Exercise prompt ->
Reproduce the following lines word for word, beginning with the line that contains "Given: Select 'Dùng" and continuing through the line that contains "coord(935,220)".

:::::

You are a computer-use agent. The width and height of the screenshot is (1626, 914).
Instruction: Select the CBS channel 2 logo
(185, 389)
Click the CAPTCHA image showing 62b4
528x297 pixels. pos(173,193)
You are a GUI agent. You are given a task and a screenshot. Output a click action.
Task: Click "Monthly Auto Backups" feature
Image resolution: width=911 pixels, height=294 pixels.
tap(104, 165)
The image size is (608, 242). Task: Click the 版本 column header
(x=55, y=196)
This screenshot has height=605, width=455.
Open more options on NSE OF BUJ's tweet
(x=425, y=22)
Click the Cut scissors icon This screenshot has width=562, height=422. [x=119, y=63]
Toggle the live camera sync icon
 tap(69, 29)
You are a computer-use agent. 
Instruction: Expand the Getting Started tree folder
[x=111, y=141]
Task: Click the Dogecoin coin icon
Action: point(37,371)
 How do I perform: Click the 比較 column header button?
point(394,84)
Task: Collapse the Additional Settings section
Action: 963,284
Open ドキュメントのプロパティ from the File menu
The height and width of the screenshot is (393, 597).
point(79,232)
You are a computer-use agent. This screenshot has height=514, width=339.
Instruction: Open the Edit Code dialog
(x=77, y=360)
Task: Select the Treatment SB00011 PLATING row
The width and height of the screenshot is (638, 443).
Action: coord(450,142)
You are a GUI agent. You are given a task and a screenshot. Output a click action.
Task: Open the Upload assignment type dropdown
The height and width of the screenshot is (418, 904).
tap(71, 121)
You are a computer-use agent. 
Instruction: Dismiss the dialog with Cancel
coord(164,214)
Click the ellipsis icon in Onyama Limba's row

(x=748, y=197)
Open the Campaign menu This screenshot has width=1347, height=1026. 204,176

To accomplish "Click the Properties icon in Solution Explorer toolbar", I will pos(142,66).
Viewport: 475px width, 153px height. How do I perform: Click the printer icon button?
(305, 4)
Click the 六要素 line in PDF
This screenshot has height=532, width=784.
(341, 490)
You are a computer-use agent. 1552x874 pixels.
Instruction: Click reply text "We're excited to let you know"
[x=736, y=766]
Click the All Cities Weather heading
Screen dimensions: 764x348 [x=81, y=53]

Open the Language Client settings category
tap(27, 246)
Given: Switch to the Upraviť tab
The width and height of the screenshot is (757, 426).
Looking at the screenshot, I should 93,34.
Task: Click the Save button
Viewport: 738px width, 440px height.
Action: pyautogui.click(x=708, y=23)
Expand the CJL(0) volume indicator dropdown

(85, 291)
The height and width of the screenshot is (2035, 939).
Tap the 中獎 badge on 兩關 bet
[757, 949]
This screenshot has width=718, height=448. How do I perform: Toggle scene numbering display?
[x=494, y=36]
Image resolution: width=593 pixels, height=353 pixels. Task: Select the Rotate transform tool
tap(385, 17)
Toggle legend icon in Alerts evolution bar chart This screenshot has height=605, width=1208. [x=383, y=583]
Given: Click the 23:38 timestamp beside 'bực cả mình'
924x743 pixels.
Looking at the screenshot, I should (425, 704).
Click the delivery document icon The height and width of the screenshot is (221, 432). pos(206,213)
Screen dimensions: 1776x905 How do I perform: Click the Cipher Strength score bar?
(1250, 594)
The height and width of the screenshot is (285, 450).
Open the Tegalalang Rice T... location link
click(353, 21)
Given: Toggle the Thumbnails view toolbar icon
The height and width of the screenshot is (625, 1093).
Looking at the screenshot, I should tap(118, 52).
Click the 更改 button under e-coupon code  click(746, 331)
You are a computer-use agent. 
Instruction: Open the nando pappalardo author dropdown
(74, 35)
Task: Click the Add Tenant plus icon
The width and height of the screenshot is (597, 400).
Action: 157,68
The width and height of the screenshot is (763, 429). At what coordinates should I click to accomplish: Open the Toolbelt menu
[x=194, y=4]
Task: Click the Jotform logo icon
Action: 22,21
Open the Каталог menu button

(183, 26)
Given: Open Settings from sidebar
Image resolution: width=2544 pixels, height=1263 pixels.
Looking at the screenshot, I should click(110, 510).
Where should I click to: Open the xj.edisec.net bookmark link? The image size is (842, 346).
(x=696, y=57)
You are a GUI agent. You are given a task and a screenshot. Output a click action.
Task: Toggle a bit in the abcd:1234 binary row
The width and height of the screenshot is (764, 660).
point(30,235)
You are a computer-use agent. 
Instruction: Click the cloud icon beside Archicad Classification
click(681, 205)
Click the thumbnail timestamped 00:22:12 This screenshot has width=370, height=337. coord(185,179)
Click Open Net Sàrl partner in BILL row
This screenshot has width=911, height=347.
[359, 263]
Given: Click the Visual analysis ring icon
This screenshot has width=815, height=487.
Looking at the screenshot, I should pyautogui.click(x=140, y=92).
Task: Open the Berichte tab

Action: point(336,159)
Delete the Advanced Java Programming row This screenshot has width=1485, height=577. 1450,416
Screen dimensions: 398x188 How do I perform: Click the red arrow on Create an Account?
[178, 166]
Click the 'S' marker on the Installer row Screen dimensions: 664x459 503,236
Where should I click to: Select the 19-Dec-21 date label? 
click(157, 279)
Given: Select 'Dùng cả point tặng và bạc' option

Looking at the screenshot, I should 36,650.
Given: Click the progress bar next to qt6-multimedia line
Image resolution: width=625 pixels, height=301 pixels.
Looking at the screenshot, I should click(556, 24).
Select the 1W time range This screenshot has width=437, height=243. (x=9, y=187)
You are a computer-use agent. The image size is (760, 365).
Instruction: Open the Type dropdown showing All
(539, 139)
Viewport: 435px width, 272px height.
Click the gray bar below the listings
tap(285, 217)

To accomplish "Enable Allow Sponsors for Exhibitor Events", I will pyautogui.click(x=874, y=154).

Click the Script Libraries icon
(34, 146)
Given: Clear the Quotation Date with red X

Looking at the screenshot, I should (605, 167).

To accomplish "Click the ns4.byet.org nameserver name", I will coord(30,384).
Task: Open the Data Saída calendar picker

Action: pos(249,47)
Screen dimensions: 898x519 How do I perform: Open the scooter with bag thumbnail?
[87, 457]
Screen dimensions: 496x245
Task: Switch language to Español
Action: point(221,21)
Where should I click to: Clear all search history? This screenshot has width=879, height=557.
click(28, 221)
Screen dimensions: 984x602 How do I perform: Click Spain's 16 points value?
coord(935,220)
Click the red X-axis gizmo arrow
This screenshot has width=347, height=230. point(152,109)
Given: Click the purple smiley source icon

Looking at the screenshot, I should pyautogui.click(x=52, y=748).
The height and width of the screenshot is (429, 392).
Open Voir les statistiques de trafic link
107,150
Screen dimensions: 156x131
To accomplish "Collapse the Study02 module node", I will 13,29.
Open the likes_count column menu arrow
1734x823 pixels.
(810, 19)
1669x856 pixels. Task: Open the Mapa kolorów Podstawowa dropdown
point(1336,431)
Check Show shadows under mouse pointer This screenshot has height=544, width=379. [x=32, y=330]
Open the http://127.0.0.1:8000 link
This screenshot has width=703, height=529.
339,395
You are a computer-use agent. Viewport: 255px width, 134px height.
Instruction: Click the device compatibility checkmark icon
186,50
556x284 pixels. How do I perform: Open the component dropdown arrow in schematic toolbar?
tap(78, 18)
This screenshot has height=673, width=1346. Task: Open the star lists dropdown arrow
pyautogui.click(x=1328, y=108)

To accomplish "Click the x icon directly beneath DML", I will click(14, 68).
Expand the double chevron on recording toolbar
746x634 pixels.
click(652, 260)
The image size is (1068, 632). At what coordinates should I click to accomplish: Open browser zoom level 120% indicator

:::::

Written response ->
Given: Select 'Dùng cả point tặng và bạc' option

Looking at the screenshot, I should 36,650.
Given: Click the progress bar next to qt6-multimedia line
Image resolution: width=625 pixels, height=301 pixels.
Looking at the screenshot, I should click(556, 24).
Select the 1W time range This screenshot has width=437, height=243. (x=9, y=187)
You are a computer-use agent. The image size is (760, 365).
Instruction: Open the Type dropdown showing All
(539, 139)
Viewport: 435px width, 272px height.
Click the gray bar below the listings
tap(285, 217)

To accomplish "Enable Allow Sponsors for Exhibitor Events", I will pyautogui.click(x=874, y=154).

Click the Script Libraries icon
(34, 146)
Given: Clear the Quotation Date with red X

Looking at the screenshot, I should (605, 167).

To accomplish "Click the ns4.byet.org nameserver name", I will coord(30,384).
Task: Open the Data Saída calendar picker

Action: pos(249,47)
Screen dimensions: 898x519 How do I perform: Open the scooter with bag thumbnail?
[87, 457]
Screen dimensions: 496x245
Task: Switch language to Español
Action: point(221,21)
Where should I click to: Clear all search history? This screenshot has width=879, height=557.
click(28, 221)
Screen dimensions: 984x602 How do I perform: Click Spain's 16 points value?
coord(935,220)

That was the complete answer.